Motl et sa bande, en revanche, sont américains dans l’âme, et ce bien avant de quitter Kasrilevkè. Là-bas, le premier volet du livre était structuré autour d’une série d’entreprises commerciales vouées à l’échec. Tandis qu’à New York, si les immigrants démarrent avec difficulté, s’ils doivent accepter des emplois socialement inférieurs à leurs métiers au shtetl, chaque chapitre offre une nouvelle opportunité, l’ambiance est optimiste. D’ailleurs, tout Kasrilevkè les a rejoints ; loin d’être isolés comme le Vagabond, ils sont entourés des leurs. On pense à une enseigne connue à Paris : Wall Street English. La quête de vocabulaire va de pair avec la quête d’argent.
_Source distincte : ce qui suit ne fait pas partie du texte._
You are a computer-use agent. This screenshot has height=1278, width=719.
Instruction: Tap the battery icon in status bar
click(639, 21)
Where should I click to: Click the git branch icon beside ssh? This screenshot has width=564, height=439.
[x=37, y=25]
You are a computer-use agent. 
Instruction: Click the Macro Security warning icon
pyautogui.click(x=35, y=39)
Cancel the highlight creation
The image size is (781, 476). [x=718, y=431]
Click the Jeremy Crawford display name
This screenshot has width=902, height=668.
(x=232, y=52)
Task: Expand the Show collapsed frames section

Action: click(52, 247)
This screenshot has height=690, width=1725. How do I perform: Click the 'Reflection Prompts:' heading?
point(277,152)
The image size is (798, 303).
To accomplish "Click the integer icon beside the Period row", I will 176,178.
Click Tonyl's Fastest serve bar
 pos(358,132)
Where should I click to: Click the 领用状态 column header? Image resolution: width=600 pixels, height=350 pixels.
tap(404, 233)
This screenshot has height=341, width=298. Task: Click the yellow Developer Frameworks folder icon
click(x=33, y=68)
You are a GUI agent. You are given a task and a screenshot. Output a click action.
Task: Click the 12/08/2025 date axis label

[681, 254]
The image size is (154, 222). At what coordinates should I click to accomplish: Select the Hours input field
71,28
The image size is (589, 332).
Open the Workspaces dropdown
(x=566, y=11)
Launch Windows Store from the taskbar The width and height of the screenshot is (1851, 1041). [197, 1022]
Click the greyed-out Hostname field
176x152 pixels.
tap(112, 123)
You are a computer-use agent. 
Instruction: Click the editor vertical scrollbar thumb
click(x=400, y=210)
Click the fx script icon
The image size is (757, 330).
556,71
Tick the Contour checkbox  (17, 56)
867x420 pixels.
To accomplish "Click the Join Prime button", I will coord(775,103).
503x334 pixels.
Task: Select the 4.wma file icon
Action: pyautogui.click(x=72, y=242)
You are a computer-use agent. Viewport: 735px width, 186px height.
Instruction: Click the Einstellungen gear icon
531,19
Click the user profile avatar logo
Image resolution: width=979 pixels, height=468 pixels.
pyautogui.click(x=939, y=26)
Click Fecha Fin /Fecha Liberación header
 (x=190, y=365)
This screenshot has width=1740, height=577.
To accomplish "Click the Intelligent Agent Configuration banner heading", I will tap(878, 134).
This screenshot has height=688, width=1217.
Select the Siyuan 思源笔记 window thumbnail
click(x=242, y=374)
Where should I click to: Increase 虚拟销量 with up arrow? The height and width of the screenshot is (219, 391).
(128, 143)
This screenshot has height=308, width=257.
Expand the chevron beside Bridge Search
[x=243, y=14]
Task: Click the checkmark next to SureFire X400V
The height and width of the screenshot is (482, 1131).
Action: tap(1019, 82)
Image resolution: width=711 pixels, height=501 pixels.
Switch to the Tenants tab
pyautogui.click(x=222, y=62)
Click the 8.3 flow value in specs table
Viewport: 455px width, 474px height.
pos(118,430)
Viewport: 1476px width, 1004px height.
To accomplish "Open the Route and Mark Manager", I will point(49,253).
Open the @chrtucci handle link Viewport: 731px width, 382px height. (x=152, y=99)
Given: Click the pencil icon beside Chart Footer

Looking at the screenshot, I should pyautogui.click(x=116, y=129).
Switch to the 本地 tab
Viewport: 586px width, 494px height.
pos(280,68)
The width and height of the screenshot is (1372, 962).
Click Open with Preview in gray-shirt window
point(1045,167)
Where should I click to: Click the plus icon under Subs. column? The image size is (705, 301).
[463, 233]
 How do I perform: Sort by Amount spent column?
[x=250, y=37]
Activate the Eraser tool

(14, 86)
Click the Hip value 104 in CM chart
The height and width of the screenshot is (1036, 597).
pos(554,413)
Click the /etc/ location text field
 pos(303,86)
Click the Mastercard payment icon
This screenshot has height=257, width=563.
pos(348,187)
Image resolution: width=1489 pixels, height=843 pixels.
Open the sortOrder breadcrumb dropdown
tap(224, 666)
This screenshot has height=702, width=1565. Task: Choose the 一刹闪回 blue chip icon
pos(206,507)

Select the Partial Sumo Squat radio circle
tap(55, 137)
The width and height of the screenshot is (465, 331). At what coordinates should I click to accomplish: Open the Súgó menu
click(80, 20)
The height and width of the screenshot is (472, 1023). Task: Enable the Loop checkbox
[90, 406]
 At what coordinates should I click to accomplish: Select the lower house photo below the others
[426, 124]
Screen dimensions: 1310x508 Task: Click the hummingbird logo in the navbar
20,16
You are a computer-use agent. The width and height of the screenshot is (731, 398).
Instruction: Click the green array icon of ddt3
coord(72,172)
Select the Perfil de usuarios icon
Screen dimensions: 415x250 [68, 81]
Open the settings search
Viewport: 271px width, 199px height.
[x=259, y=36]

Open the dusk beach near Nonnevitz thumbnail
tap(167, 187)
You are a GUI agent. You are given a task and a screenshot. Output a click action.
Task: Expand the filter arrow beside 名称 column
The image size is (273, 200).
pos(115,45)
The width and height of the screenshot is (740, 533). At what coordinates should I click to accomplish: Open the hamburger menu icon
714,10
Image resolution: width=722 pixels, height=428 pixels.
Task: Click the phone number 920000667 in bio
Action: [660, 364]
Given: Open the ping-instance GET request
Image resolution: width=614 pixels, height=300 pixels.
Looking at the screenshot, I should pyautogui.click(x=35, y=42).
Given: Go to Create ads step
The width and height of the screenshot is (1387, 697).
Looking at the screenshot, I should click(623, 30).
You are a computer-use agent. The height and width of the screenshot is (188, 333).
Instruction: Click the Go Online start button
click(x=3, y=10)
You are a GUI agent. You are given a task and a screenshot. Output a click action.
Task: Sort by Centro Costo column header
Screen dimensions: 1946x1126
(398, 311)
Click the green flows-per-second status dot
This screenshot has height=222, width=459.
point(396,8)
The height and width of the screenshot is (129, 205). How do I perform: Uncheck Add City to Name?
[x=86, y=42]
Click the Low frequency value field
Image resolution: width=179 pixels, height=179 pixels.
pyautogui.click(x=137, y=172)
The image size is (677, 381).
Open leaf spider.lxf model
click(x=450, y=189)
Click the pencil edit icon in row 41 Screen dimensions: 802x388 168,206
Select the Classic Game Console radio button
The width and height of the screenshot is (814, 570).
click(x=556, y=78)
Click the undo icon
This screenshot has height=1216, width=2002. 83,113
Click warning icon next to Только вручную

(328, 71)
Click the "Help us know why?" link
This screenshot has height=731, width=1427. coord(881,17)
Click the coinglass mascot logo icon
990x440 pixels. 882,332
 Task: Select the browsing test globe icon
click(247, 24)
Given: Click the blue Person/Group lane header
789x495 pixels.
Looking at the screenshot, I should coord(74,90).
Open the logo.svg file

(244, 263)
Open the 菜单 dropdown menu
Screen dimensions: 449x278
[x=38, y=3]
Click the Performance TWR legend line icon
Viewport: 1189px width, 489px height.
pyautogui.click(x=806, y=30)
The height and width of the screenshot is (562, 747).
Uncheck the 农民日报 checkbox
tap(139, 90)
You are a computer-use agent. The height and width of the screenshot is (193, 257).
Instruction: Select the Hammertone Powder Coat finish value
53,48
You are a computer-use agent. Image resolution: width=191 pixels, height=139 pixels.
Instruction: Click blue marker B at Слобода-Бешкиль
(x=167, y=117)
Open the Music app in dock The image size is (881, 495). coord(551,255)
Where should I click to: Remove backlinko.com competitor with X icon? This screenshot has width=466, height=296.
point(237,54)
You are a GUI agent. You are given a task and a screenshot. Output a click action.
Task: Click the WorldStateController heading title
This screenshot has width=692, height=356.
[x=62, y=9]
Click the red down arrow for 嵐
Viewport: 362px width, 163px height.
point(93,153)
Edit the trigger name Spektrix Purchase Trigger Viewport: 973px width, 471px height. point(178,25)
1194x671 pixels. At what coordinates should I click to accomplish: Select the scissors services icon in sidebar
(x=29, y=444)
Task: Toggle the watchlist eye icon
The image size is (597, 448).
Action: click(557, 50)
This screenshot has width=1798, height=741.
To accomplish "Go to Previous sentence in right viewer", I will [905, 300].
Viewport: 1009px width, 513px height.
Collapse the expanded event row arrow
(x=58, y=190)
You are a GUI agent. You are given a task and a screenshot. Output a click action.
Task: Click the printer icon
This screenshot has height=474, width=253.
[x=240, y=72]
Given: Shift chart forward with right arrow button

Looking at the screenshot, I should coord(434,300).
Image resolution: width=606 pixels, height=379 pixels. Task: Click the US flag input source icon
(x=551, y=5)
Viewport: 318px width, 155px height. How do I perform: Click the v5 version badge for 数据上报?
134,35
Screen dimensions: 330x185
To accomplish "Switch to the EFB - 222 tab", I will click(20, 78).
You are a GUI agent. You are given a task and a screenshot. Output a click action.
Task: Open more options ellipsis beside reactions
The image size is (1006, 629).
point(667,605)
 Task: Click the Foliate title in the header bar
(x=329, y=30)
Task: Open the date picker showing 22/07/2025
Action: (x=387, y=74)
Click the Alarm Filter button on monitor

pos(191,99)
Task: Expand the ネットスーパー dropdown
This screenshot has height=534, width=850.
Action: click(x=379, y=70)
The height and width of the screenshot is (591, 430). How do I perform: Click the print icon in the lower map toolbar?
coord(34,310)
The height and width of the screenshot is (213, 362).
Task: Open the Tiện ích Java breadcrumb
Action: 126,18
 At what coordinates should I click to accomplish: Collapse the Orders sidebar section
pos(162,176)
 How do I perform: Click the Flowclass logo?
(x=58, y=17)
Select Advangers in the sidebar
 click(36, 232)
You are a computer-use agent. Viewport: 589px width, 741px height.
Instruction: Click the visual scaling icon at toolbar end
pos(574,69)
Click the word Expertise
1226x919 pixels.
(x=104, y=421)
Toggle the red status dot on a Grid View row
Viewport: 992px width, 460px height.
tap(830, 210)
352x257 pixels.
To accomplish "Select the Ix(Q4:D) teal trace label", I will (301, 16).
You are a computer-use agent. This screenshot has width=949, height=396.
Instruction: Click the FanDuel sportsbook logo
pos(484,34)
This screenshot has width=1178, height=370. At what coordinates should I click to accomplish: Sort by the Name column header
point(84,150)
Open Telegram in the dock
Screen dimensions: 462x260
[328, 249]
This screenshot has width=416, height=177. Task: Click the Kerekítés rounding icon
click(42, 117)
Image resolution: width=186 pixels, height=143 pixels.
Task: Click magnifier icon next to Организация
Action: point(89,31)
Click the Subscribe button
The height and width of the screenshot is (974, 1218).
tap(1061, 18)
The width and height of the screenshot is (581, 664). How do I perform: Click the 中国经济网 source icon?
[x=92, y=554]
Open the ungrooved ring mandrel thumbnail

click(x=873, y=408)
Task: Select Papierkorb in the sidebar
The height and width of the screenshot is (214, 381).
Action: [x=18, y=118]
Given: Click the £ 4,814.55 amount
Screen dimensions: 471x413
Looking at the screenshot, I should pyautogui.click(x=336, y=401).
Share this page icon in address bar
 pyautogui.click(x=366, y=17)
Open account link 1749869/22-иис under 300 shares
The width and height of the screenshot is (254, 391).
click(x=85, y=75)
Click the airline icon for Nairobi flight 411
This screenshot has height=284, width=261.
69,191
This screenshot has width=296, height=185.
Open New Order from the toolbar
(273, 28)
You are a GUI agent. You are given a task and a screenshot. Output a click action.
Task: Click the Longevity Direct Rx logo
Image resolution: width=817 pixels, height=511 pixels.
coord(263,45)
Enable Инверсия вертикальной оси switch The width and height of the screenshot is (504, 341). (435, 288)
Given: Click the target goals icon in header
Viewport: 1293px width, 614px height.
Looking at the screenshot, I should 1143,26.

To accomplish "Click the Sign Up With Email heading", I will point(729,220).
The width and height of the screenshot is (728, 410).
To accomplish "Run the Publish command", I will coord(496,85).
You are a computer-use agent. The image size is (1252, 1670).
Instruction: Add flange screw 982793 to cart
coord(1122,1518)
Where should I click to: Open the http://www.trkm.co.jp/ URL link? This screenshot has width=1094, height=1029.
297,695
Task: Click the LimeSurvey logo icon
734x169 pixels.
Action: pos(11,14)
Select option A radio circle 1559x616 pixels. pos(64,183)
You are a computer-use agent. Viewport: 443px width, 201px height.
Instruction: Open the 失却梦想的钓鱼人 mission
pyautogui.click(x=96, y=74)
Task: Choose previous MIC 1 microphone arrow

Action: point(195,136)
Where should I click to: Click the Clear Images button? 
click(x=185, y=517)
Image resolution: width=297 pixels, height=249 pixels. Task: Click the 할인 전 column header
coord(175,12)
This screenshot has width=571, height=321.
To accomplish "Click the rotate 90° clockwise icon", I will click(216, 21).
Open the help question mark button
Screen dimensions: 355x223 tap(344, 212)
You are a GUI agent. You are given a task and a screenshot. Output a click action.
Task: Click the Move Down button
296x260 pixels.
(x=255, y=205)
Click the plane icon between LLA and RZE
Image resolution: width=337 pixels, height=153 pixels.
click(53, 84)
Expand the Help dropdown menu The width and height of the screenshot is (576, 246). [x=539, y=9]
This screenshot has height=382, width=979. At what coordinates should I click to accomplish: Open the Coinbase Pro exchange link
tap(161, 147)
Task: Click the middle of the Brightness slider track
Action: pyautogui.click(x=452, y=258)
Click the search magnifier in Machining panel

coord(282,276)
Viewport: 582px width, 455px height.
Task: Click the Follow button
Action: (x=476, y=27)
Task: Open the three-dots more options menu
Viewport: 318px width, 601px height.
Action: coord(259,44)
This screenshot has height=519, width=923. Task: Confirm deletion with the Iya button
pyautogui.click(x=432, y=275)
À part la langue, rien n’a changé, si ce n’est la souplesse du système économique.
La marche vers la richesse est bruyante, contrairement aux films muets. Motl en Amérique – le titre devrait être « Motl à New York » – est rempli d’onomatopées : « Boum badaboum ! Tac-tac-tac ! Crac ! Dzin-dzin-dzin-ding-ding-dong ! Oh là là ! Tut-tut-tut-tut-tut ! Ouuuf ! Aï-aï-aï-aï-aï ! Et de nouveau boum badaboum ! Tac-tac-tac ! Au beau milieu on entend le couinement enroué d’un cochon qu’on asticote : gruik gruik gruik ! »
New York – les gens, leur langue, leurs machines – est cacophonique. Les Kasriléviens s’efforcent, eux aussi, de parler plus fort, de concurrencer le bruit ambiant, de remplacer le yiddish par l’anglais, de changer de prénom, de s’américaniser. Cette traduction met en scène l’américanisation linguistique de manière folklorique, presque condescendante, comme s’il s’agissait de Français maladroits à l’étranger : « strike » (grève) est rendu par strailleque ; shop (atelier) par chope ; overtime (heures supplémentaires) par overtailleme ; goodbye (au revoir) par goude baille ; furniture (meuble) par feurnitchère : bluff (bluff) par bleufe, etc.
Bien que cette manière pittoresque de transcrire phonétiquement les anglicismes de Sholem-Aleikhem possède un certain charme – avec un côté rétrofuturiste –, elle fait l’erreur de trop insister sur la phonétique, et surtout, de la déformer. Était-ce le propos de l’auteur ? Prenons les exemples de strike, shop, overtime, furniture et bluff : les transcriptions en lettres hébraïques dans le texte original (le yiddish s’écrit en lettres hébraïques) paraissent assez proches de la prononciation new-yorkaise. Certes, il y a des phrases bilingues à la syntaxe farfelue, produisant un effet hilarant. Il n’empêche, le vrai enjeu pour l’auteur semble être l’envahissement d’une langue par une autre, et non la maladresse orale. Si l’on avait présenté ici les mots américains avec leur graphie standard, on aurait clairement vu la ressemblance entre le verbe de Motl et celui de certains écrivains francophones « branchés » de notre époque. Le français sera-t-il le yiddish de demain ?
Une fois n’est pas coutume, votre chroniqueur se souvient de la réaction de sa mère lorsqu’il s’est inscrit à un cours de yiddish pour débutants : « Nous nous sommes donné du mal pendant deux générations pour oublier le yiddish, alors que toi, tu te donnes du mal pour t’en souvenir ». Motl en Amérique raconte l’amorce de l’oubli, avant que le yiddish ne rejoigne ses confrères dans le vaste cimetière des langues qui s’étend de l’Atlantique jusqu’au Pacifique.